▸ **EXERCISE DIRECTIONS**: Please reproduce exactly the line that contains "Screen dimensions: 727x1458" and every line after it through the end of the records below, adding nothing else.

___ MATERIAL FOR THIS EXERCISE

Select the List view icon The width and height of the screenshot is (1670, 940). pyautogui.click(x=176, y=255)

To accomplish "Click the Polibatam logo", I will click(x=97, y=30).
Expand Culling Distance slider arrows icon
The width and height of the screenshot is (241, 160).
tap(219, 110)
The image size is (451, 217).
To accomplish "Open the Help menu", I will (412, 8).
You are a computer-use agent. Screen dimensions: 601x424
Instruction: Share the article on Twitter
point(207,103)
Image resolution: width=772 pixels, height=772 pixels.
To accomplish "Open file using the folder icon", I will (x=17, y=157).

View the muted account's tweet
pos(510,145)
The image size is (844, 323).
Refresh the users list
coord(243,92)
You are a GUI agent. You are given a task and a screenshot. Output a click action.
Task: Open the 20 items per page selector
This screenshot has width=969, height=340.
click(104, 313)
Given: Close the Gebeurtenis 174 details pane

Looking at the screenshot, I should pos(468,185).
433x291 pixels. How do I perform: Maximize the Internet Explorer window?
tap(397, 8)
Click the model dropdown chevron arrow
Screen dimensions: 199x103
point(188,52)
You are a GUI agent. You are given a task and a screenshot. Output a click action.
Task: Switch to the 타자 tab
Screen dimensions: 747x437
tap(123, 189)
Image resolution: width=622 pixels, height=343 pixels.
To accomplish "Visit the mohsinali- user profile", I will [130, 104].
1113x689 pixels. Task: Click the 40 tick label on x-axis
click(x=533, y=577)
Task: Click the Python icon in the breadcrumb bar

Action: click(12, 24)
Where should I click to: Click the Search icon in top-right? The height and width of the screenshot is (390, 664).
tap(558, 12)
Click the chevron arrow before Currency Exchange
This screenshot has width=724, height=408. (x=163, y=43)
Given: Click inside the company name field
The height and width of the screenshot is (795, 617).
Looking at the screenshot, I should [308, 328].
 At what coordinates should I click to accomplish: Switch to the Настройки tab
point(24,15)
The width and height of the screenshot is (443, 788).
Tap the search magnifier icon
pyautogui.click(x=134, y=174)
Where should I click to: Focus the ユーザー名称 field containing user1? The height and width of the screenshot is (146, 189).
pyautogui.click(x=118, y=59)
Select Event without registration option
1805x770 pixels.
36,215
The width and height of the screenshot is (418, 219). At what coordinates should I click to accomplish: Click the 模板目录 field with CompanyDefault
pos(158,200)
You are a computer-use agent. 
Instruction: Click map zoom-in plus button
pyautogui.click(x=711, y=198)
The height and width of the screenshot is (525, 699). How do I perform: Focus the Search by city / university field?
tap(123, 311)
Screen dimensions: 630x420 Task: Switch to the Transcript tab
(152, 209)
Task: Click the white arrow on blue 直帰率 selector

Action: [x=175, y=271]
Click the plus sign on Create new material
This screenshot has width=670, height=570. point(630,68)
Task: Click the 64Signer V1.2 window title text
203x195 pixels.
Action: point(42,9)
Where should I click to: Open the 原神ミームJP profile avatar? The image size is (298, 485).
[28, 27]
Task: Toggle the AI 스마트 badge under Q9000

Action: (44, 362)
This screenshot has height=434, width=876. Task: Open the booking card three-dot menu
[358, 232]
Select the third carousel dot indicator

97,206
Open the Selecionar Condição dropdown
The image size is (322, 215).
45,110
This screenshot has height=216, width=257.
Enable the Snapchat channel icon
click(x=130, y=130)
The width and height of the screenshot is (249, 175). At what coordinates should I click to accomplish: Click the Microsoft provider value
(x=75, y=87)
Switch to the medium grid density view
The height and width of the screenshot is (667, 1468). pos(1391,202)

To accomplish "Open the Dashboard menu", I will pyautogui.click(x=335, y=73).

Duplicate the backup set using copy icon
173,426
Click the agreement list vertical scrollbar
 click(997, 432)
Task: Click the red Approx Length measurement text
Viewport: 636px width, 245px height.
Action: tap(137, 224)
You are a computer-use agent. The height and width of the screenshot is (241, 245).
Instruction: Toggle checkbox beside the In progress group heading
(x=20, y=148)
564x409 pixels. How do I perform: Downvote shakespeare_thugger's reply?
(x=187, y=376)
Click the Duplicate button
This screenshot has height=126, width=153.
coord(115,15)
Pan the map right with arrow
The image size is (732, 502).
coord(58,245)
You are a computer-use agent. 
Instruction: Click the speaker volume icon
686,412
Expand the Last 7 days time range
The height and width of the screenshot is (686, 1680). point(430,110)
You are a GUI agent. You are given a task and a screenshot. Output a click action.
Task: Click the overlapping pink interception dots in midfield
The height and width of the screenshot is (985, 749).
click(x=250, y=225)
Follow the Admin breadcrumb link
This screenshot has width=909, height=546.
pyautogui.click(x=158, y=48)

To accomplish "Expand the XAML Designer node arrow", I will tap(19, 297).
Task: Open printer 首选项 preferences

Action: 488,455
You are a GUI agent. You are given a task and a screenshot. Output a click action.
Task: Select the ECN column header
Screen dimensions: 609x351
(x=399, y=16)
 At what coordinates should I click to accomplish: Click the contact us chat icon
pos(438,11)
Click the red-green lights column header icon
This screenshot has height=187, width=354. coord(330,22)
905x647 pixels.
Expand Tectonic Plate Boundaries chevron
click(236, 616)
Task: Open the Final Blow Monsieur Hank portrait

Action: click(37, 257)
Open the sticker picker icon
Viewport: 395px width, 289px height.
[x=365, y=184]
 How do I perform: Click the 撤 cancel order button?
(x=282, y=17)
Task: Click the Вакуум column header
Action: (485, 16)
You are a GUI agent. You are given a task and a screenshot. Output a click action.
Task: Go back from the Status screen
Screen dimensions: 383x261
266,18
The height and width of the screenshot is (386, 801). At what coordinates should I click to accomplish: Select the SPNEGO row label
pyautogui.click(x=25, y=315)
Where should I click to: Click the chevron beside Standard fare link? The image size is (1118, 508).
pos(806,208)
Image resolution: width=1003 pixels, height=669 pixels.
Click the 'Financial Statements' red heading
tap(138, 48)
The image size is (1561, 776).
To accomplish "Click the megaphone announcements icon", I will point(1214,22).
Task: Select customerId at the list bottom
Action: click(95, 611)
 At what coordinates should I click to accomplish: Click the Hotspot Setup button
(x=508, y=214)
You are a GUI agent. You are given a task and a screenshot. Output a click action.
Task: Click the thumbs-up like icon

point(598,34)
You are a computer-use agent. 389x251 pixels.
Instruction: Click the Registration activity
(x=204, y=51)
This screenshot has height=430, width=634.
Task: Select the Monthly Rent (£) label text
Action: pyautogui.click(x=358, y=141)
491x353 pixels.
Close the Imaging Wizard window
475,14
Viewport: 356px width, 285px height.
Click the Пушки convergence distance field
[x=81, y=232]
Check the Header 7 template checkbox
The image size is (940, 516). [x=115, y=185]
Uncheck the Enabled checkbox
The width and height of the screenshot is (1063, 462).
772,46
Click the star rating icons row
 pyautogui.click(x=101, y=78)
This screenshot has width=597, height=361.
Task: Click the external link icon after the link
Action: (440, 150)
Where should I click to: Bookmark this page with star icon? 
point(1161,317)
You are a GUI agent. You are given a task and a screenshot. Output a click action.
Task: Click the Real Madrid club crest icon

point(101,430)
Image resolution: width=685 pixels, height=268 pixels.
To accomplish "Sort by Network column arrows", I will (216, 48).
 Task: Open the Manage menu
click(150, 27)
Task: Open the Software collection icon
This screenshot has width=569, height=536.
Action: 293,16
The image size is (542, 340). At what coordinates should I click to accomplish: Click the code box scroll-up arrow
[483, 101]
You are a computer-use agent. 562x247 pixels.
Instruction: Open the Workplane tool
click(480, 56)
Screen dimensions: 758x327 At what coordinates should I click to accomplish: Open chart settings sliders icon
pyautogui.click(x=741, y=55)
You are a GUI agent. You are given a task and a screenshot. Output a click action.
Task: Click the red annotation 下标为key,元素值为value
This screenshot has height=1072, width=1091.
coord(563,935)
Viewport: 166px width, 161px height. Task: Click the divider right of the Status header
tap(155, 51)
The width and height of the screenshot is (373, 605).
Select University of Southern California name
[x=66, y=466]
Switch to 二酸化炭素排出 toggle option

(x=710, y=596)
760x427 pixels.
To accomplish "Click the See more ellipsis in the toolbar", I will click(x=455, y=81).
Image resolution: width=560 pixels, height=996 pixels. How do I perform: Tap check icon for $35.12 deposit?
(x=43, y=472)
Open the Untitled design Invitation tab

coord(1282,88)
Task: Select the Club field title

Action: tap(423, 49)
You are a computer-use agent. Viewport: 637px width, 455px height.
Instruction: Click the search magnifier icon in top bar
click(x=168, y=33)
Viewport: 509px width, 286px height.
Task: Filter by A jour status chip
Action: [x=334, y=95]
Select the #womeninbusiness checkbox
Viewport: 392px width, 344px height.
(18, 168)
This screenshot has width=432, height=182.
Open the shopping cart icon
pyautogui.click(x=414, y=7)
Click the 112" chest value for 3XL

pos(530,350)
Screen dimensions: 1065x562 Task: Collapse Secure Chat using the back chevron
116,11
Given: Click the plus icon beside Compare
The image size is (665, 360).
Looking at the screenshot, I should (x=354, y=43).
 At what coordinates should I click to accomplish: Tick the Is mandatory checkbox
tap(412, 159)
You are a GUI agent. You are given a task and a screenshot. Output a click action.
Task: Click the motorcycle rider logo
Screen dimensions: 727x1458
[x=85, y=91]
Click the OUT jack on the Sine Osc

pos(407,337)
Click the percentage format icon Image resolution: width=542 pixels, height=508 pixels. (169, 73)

______

▸ **EXPECTED OUTPUT**:
Screen dimensions: 727x1458
[x=85, y=91]
Click the OUT jack on the Sine Osc

pos(407,337)
Click the percentage format icon Image resolution: width=542 pixels, height=508 pixels. (169, 73)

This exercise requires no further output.